Frequently Asked Questions (FAQs)

  1. Can I use a different type of sausage? Yes, you can use any type of sausage you prefer. Sweet Italian sausage, chorizo, or even spicy Italian sausage would be great choices.
  2. Can I make this vegetarian? Absolutely! Replace the sausage with a mixture of sautéed mushrooms, lentils, or crumbled vegetarian “sausage.” You can also add other vegetables like diced carrots or celery.
  3. Can I freeze the stuffed vegetables? Yes, you can freeze them after baking. Let them cool completely, then wrap them individually in plastic wrap and place them in a freezer-safe bag. Thaw overnight in the refrigerator before reheating.
  4. How do I reheat the stuffed vegetables? You can reheat them in the oven at 350°F (175°C) for about 20-30 minutes, or until heated through. You can also microwave them for a quicker option.
  5. Can I use different types of zucchini or eggplant? While round zucchini and globe eggplants are ideal for stuffing, you can use other varieties. Just adjust the cooking time as needed. Long zucchini can be halved lengthwise and stuffed.

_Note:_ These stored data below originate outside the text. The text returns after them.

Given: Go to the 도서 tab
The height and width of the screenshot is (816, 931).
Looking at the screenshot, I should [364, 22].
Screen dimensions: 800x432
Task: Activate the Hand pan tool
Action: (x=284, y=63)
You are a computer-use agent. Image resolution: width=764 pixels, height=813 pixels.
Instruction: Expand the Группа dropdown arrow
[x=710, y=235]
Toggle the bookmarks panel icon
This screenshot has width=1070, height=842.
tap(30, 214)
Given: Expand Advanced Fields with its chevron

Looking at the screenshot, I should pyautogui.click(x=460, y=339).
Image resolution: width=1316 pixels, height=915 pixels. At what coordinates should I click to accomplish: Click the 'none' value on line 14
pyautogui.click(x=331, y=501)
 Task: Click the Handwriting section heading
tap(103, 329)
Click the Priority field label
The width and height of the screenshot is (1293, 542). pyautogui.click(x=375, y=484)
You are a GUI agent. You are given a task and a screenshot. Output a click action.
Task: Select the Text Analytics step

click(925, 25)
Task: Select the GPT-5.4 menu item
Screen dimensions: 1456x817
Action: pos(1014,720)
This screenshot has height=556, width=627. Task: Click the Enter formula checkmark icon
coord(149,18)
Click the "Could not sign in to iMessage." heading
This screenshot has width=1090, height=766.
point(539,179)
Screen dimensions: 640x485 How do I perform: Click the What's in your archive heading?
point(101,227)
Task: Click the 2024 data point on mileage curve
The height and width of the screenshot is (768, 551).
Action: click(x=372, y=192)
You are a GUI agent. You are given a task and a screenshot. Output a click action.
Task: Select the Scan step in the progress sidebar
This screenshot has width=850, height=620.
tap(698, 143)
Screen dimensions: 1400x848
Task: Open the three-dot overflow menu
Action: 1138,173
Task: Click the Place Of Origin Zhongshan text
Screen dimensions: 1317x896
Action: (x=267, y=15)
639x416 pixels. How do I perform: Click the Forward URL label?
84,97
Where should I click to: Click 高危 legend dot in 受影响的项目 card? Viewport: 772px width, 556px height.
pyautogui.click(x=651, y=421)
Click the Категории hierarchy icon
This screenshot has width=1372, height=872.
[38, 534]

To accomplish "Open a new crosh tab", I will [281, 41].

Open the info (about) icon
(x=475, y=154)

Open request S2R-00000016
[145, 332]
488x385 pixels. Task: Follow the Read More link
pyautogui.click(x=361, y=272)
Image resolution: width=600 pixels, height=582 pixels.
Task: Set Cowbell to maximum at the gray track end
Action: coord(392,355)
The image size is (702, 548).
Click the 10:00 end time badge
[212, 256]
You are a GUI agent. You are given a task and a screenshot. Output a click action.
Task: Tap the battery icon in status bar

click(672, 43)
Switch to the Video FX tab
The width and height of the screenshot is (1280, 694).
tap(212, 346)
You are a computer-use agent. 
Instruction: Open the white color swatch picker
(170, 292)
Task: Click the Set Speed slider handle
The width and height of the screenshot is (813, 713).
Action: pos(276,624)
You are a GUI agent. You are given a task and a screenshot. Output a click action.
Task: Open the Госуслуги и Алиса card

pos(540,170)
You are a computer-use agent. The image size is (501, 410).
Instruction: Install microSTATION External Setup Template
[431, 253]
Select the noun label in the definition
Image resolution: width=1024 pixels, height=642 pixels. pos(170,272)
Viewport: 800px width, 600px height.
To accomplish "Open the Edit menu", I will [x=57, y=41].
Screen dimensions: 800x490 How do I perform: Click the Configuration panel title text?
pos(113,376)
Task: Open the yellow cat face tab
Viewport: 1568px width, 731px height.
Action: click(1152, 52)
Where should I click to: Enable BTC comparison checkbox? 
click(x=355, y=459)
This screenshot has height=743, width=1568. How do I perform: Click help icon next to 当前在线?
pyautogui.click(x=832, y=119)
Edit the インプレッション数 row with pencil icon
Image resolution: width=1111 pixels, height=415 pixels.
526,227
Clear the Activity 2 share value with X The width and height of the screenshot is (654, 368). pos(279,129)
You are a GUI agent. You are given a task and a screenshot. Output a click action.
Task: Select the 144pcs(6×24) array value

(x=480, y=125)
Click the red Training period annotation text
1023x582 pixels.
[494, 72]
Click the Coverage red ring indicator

  6. What if I don’t have sourdough bread? You can use any type of bread you have on hand, such as Italian bread, French bread, or even white bread.
  7. Can I add cheese to the top of the vegetables before baking? Yes, a sprinkle of grated Parmesan cheese or shredded mozzarella cheese on top before baking will add a nice golden crust.
  8. How do I prevent the zucchini or eggplant from getting too soggy? Adding the vegetable centers to the filling and cooking them until the excess liquid evaporates helps prevent the vegetables from becoming too soggy during baking.
  9. Can I use fresh herbs instead of dried? Yes, fresh herbs will add even more flavor. Use about 1 tablespoon of chopped fresh herbs for every 1 teaspoon of dried herbs.
  10. What is the best way to scoop out the zucchini or eggplant? Use a melon baller, a grapefruit spoon, or a small knife to carefully scoop out the inside flesh. Be careful not to pierce the skin of the vegetable.
  11. Can I use pre-shredded mozzarella cheese? While pre-shredded mozzarella is convenient, cubing fresh mozzarella adds a better texture and flavor to the stuffing.
  12. How can I make this recipe spicier? Add a pinch of red pepper flakes to the filling or use spicy Italian sausage.
  13. What are some good side dishes to serve with this recipe? A simple salad, roasted vegetables, or garlic bread would all be great accompaniments.
  14. How do I know when the stuffed vegetables are done baking? The vegetables are done when the filling is hot and bubbly and the zucchini or eggplant is tender when pierced with a fork.
  15. I don’t have tomato sauce. What can I use instead? Diced tomatoes, crushed tomatoes, or even marinara sauce can be used as a substitute for tomato sauce in this recipe.